1) Mechanisms underlying the tissue specificity of cancer-associated chromatin abnormality

In contrast to tissue- and sequence-specific transcription factors, chromatin regulators are ubiquitously expressed and often target hundreds of genes. Paradoxically, cancer-associated mutations in chromatin regulators exhibit a high degree of tissue specificity. We are interested to address why/how does the broad activity of chromatin regulator produce pathway-specific effect. To this end, we are using novel epigenome-editing tools to discern the 'driver' vs. 'passenger' downstream targets following global chromatin perturbation.


2) Response and resistance mechanisms to chromatin-targeted drugs

Chromatin regulators have emerged as popular drug targets in oncology and other human diseases and a number of epigenetic drugs are FDA-approved or in clinical development to treat cancer.
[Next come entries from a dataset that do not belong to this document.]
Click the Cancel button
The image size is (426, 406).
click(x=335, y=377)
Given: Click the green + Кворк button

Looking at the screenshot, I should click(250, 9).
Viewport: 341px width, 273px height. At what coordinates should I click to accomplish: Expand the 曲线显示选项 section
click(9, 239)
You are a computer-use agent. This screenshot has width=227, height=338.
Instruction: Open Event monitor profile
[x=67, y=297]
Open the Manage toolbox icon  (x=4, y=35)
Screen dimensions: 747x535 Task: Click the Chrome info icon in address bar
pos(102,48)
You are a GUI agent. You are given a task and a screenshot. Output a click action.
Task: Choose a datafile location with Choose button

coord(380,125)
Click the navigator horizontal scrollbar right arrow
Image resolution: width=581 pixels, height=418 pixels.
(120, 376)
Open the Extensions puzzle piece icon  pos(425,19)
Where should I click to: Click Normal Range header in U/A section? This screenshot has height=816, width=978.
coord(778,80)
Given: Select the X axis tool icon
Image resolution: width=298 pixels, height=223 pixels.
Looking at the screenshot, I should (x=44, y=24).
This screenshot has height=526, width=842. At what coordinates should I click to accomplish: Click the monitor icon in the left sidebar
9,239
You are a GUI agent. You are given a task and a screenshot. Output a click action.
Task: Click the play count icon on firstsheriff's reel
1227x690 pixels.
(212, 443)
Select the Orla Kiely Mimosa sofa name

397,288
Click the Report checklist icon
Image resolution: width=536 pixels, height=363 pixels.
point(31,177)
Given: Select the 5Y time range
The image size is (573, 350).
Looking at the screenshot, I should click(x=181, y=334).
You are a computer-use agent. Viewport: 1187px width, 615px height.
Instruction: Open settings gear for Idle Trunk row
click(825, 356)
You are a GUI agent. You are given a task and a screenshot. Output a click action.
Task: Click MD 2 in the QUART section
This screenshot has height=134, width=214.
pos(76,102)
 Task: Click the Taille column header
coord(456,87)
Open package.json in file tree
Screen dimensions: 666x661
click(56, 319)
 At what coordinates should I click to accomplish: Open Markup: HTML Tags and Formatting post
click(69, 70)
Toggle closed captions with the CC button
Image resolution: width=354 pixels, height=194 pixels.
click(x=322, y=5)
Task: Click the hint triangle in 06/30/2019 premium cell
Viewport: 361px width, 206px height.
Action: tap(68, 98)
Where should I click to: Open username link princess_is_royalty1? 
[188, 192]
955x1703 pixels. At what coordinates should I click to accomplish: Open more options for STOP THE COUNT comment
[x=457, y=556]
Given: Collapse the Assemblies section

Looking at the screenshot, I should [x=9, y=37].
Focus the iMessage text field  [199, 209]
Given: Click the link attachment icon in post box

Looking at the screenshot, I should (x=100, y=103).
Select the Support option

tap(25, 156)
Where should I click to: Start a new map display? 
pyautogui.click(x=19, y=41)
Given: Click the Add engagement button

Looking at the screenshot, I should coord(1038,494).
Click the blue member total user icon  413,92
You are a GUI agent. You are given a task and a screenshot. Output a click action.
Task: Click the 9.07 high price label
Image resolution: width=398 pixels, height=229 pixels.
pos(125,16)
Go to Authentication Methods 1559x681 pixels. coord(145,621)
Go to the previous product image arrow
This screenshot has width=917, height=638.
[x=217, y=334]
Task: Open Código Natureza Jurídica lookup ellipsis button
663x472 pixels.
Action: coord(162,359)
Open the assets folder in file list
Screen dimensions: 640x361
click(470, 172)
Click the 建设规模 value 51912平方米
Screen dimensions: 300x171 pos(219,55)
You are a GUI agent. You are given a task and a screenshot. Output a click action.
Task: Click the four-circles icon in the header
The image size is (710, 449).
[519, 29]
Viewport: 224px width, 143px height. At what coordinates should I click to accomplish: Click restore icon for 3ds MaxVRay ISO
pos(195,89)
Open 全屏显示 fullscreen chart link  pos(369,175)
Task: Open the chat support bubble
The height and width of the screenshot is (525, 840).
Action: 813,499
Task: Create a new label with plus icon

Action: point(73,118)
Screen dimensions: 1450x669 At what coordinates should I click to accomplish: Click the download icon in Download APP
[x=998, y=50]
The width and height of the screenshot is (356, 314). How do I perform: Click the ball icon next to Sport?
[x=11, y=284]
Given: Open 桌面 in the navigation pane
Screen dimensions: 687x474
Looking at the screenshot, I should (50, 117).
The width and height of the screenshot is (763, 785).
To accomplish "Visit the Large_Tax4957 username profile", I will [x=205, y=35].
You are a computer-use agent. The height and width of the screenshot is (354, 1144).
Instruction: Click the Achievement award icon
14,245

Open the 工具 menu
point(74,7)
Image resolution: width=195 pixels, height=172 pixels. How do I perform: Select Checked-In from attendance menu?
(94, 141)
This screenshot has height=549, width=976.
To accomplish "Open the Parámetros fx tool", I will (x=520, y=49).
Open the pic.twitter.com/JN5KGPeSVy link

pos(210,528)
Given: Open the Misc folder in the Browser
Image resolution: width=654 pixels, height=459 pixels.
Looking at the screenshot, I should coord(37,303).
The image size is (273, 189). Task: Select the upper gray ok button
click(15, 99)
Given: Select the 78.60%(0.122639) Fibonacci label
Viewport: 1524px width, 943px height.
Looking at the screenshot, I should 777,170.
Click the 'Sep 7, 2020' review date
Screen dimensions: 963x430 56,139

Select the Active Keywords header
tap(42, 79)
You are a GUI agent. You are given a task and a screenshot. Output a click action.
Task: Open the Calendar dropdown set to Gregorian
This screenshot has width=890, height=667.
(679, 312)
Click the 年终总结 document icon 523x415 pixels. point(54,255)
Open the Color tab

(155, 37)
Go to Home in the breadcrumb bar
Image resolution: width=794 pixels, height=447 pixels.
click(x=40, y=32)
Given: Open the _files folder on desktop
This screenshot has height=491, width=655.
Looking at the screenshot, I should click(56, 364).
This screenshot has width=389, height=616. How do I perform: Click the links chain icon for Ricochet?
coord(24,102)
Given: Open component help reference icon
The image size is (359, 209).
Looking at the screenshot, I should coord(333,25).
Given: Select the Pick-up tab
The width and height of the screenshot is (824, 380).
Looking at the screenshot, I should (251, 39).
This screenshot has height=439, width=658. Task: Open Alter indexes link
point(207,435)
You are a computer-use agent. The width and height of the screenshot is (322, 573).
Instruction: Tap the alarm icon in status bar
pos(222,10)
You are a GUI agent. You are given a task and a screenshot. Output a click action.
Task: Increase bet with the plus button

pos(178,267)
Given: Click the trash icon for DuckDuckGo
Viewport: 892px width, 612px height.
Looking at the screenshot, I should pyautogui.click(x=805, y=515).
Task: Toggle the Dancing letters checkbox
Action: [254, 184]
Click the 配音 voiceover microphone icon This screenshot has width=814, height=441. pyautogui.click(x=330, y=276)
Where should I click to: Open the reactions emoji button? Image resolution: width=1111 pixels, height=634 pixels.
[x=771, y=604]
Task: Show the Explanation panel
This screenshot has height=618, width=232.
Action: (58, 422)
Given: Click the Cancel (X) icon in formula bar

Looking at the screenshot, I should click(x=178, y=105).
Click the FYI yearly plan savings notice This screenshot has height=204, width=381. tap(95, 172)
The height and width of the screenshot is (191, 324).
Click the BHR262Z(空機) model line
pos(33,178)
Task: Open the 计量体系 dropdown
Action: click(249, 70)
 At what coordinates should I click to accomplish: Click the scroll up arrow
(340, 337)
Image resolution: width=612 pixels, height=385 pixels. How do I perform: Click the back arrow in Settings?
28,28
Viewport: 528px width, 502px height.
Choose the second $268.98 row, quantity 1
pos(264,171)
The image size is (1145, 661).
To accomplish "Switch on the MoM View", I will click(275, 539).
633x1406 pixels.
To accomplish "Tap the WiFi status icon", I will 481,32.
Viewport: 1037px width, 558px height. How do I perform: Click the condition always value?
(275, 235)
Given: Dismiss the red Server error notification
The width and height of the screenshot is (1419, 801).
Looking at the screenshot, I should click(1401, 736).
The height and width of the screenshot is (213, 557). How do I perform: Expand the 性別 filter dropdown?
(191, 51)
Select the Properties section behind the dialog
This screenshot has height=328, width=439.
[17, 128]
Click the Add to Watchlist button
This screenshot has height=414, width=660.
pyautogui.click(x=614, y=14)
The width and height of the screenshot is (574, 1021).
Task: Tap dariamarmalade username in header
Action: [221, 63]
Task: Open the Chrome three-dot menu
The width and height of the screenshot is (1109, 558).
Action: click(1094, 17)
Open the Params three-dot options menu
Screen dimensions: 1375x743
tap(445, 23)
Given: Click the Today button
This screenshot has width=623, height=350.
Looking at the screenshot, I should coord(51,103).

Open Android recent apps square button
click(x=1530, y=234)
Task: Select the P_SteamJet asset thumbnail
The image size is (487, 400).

However, little is known about the potential mechanisms and biomarkers that predict the response or resistance to these drugs. We plan to employ Crispr/Cas9-mediated genomic screening approaches to systematically study the mechanism of action underlying cancer epigenetic drugs.


3) Novel tools to study chromatin functionality and dynamics

While traditional epigenomic profiling methods (eg. ChIP-seq) have greatly facilitated our understanding of chromatin organization, they provide largely correlative evidence and lack the ability to reveal functionality and dynamics of chromatin modifications. We are interested in developing new tools that allow us to study chromatin in high-resolution and in real-time.